Source excerpt:
Search code examples
neo4jcyphercollect

Neo4j cypher query : using ORDER BY with COLLECT(S)


I'm having a hard time collecting data from two distinct sources and merge the collections so that the final one is a set of objects ordered by 'dateCreated'.

Context

Users can ask questions in groups. A question can be either general or related to a specific video-game. If the question asked in a group is video-game related, this question also appears in the video-game's questions page.

Currently, I have two general questions and one specific to one video-game. Hence, when fetching the questions, I should have 3 questions.

Query

Here's the query :

START group = node(627)

Data rows:
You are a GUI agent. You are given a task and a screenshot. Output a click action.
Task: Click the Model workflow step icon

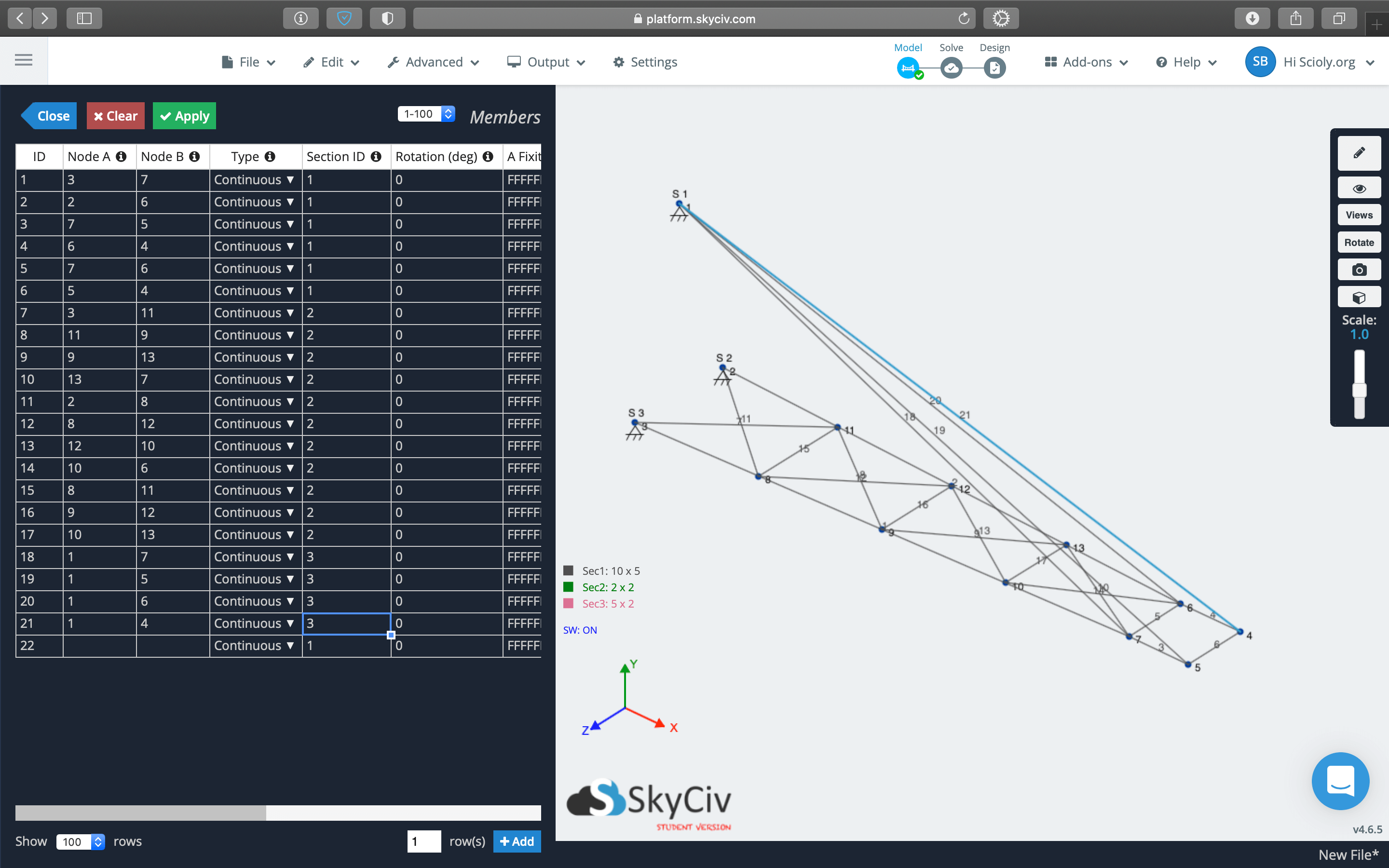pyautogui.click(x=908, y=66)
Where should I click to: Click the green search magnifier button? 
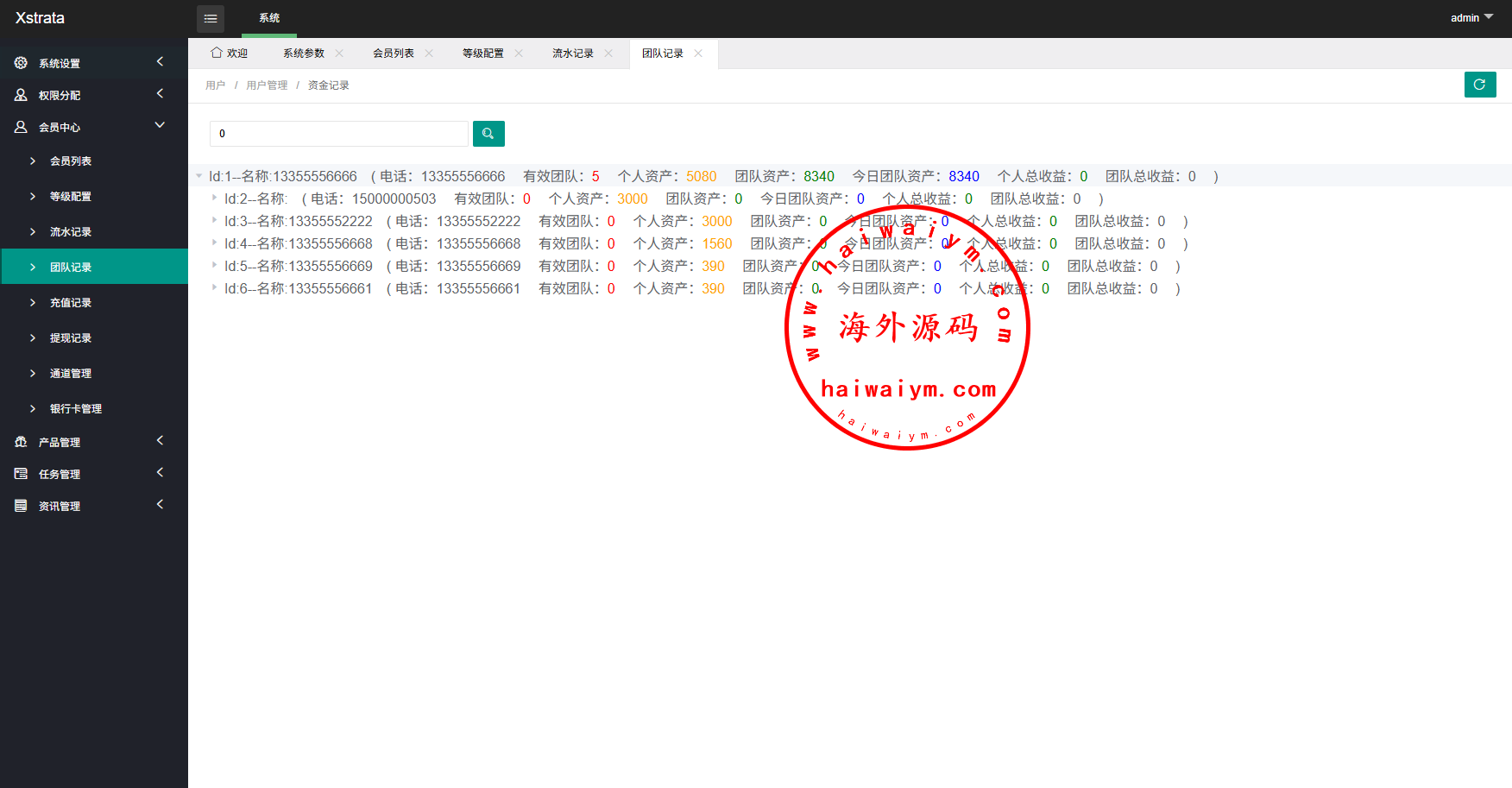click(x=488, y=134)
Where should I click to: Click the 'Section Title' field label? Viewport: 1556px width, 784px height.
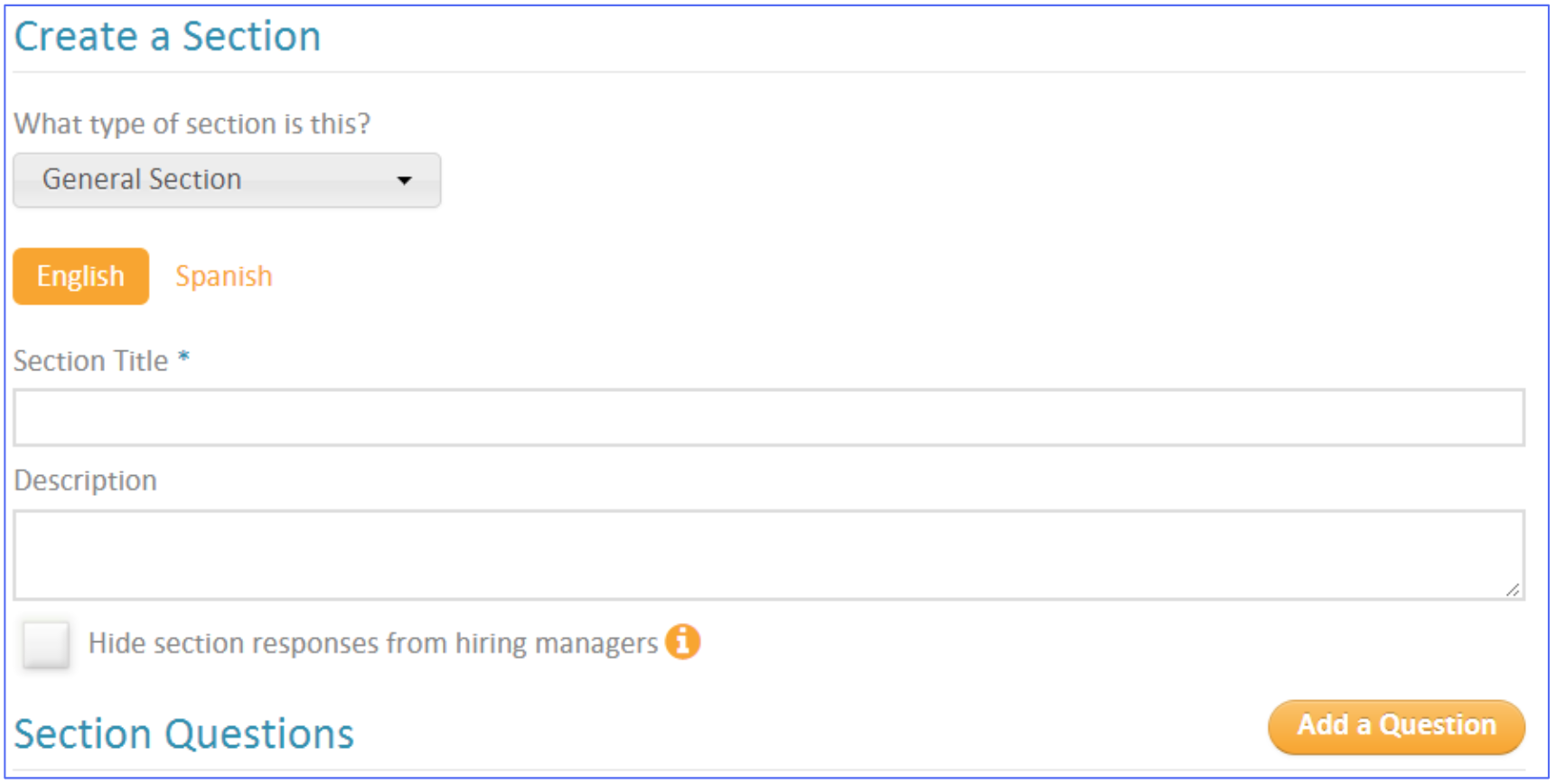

...

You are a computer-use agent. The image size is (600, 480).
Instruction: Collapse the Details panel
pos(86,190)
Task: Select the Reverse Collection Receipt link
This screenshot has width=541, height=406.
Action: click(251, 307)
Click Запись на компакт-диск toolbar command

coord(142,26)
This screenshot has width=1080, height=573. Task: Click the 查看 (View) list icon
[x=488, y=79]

Required work:
1. Reproduce the Neo4j post from "Neo4j cypher query" to "video-game's questions page.".
2. List every Cypher keyword that appears in all capital letters in the Neo4j post.

Answers for the tasks:
1.
Neo4j cypher query : using ORDER BY with COLLECT(S)


I'm having a hard time collecting data from two distinct sources and merge the collections so that the final one is a set of objects ordered by 'dateCreated'.

Context

Users can ask questions in groups. A question can be either general or related to a specific video-game. If the question asked in a group is video-game related, this question also appears in the video-game's questions page.

2. ORDER BY, COLLECT, START